Petz now uses the same devotion she has spent teaching youngsters for 34 years in USD 395 in her native Rush County to share the benefits of wearing magnetic jewelry.

Folks also have noticed the same passion from Petz in the classroom. She was nominated for the Kansas Teachers' Hall of Fame in Dodge City, where she will be inducted this summer.

"It's always fun to see new generations of students," she said of her teaching career that has spanned parts of five decades. "I love to follow them and see what professions they go into and hope that I've had some influence on them and the fine person(s) that they've become."

Until her mid 50s, part of Petz's daily routine included taking a lot of medicine for headaches.

Numerous visits to doctors could detect no reason for the headaches.
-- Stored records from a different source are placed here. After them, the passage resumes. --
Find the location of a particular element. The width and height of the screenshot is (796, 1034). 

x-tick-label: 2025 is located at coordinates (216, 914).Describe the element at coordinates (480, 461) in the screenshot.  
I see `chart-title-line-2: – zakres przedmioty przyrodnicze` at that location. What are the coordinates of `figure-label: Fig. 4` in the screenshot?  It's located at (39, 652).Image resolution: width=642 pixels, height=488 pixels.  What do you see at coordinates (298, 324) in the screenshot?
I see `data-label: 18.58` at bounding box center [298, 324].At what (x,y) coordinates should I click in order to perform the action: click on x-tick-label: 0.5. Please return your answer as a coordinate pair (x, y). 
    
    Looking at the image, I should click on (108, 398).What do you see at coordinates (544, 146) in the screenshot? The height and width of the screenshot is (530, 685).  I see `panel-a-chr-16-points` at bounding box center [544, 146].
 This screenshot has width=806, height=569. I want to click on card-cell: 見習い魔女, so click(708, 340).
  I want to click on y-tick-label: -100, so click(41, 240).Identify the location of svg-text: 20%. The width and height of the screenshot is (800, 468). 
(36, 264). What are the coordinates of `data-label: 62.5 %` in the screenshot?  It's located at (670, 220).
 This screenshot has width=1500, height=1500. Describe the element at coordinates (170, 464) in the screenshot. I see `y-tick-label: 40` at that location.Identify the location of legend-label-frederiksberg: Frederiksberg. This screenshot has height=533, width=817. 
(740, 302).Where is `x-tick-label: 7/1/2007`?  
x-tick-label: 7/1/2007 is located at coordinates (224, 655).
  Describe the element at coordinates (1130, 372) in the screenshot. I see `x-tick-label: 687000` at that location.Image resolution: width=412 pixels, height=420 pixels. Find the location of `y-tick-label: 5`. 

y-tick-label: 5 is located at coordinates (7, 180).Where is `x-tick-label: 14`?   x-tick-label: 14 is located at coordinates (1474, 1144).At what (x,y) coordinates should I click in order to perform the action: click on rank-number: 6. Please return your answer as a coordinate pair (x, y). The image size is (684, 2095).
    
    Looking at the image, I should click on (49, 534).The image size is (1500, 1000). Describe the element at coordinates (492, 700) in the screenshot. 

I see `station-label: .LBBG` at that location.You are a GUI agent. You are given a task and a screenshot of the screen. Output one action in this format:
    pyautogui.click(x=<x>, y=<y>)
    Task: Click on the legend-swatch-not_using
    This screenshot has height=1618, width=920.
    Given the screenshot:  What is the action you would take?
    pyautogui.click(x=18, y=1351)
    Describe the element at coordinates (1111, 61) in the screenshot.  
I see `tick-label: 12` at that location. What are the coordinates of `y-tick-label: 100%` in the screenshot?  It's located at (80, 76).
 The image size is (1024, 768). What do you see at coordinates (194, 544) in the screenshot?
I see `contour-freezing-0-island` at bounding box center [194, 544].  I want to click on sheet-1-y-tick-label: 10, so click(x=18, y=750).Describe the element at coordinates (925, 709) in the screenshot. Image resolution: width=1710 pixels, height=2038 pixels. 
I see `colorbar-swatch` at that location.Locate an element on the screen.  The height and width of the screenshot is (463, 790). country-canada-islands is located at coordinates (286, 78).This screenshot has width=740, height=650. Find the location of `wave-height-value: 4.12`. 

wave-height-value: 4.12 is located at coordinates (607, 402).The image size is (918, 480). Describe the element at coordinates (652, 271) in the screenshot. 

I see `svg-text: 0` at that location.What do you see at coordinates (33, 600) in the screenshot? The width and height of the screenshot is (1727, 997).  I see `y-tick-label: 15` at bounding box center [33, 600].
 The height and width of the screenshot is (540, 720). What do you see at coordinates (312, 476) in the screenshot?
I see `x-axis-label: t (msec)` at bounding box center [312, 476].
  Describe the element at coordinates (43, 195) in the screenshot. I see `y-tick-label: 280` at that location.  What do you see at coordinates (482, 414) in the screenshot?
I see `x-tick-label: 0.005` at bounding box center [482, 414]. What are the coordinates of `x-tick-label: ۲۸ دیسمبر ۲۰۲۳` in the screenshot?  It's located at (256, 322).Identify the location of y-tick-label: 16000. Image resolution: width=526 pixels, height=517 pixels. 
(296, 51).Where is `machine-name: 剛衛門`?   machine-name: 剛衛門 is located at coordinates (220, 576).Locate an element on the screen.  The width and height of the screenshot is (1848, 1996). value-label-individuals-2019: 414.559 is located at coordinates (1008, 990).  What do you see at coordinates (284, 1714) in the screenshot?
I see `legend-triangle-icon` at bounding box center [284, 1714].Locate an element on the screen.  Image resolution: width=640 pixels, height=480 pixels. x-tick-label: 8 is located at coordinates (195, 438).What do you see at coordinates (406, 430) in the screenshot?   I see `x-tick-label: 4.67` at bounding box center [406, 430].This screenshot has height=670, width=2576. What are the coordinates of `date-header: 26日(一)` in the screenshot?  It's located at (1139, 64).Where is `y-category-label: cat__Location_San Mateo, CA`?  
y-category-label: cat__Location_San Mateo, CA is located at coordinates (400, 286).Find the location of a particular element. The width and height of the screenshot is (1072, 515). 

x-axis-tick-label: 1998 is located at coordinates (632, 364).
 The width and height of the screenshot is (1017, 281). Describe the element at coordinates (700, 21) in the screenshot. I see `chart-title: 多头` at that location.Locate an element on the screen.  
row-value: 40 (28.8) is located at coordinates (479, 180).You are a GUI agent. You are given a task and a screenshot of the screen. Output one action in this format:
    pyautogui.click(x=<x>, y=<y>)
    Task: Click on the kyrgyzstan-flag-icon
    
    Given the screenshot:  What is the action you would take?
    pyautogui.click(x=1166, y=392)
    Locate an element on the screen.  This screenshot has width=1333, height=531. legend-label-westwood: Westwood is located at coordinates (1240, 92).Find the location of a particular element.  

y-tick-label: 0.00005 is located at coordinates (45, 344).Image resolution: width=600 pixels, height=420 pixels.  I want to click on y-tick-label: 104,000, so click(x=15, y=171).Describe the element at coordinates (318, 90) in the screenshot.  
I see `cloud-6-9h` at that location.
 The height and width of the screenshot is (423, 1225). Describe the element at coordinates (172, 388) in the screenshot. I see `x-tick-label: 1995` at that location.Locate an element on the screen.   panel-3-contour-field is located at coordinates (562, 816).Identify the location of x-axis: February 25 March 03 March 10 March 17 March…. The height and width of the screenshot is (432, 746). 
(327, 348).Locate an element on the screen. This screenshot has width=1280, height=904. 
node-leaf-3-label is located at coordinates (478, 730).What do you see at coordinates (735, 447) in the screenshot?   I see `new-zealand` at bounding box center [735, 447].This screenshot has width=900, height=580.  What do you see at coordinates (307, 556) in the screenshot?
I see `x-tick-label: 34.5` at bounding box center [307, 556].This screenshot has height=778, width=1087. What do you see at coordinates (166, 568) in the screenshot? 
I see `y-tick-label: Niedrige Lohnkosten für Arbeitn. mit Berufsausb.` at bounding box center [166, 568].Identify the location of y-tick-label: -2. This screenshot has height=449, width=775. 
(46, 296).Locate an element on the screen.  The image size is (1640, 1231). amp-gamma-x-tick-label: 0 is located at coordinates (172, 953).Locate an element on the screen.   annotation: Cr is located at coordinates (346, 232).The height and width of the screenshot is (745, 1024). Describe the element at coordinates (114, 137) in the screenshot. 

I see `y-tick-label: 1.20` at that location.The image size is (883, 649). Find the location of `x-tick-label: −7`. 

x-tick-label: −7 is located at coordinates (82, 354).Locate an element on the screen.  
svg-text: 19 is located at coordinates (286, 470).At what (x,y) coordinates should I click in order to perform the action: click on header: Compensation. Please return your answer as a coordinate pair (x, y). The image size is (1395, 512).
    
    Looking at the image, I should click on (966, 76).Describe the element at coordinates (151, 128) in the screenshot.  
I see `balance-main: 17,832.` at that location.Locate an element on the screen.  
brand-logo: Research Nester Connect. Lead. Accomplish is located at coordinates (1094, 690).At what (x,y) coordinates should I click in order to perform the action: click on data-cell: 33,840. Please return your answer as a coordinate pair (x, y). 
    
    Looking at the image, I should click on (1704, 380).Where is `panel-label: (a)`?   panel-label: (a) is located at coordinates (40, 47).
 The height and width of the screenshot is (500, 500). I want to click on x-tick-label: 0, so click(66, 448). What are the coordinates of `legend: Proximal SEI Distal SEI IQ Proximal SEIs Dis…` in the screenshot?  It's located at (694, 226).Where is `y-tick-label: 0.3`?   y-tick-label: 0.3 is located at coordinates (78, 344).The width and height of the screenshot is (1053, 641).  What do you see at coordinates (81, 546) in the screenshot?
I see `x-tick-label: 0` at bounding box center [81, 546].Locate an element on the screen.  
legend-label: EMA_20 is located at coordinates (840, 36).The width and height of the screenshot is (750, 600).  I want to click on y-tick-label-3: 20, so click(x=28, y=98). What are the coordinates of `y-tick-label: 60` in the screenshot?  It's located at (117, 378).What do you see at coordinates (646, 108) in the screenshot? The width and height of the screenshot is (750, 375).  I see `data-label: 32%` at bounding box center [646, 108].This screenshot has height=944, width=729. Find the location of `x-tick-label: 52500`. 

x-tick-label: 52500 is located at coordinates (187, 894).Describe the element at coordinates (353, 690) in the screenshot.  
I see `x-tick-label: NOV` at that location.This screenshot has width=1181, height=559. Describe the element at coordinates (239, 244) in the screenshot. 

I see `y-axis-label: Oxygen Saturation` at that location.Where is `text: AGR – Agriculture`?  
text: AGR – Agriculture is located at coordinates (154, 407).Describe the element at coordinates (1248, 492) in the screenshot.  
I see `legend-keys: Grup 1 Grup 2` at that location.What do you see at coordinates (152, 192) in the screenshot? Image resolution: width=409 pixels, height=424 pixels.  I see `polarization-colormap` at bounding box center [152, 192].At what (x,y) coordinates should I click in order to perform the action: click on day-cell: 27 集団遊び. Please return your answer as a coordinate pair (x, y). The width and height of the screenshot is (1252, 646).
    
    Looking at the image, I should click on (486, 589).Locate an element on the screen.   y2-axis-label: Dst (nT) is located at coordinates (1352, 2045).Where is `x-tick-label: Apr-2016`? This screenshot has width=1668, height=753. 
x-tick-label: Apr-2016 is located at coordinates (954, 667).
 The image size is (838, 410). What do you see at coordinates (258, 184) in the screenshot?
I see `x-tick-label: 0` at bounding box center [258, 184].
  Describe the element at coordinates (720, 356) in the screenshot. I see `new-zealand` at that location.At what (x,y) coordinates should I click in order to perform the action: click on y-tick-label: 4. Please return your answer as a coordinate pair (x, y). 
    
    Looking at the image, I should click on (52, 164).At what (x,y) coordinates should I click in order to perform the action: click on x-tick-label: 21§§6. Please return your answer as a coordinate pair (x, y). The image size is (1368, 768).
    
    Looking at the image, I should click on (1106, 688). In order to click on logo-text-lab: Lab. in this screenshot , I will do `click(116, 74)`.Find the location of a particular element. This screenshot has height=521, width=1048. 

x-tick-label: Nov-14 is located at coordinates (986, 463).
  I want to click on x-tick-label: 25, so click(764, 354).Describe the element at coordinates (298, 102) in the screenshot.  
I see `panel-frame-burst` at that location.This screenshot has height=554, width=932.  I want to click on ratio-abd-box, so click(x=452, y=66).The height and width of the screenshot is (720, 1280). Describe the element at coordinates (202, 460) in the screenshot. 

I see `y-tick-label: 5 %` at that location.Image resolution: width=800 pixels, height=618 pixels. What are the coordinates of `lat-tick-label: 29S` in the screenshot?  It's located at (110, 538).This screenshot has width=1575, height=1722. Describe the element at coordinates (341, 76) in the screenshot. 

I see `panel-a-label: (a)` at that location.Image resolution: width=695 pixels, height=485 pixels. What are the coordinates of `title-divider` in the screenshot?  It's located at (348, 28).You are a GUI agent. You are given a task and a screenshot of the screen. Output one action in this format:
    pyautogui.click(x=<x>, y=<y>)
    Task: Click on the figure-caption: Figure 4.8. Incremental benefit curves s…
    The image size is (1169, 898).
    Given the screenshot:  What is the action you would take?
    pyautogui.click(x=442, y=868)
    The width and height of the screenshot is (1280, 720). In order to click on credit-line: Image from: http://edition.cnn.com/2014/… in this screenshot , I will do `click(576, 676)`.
Then a birthday gift from her daughter in 2004 changed her life.

Angie Timson had gone to a magnetic jewelry party and bought a necklace for her mom.

"I put that on and woke up the next morning and didn't have a headache," said Petz, who added, "I've gone from taking 16 Advil a day to four to six Advil a month."

Petz began sharing her story with family and friends, who had watched her suffer from headaches "for as long as I can remember."

"Before I knew it, I was sending in large orders to J&J Jewelry," said Petz, who decided to sell the jewelry "because I love helping people."

"We're all born with magnetism in our bodies, and as we get older, we have a tendency to lose it," said Petz, who added that loss has sped up in recent years with "man's increasing intrusion into the fields of magnetism," with cellphones, computers, satellites and the like.

Because of her busy schedule as a teacher, Petz purchases the jewelry -- handmade by an 80-something woman and her daughter from Norman, Okla. -- rather than make it herself.

Petz carries a full line of magnetic necklaces and wraps for the neck and bracelets for wrists and ankles, as well as rings and watches. Petz has added stainless steel and copper jewelry to her line, from which people can special order for colors and birthstones, etc., by either attending a show or off her website at www.patsmagneticjewelry.com.

"This is perfect because during the week I'm with little kids," she said, "and on the weekends, I'm with adults."

"Keeps me busy," she added with a smile.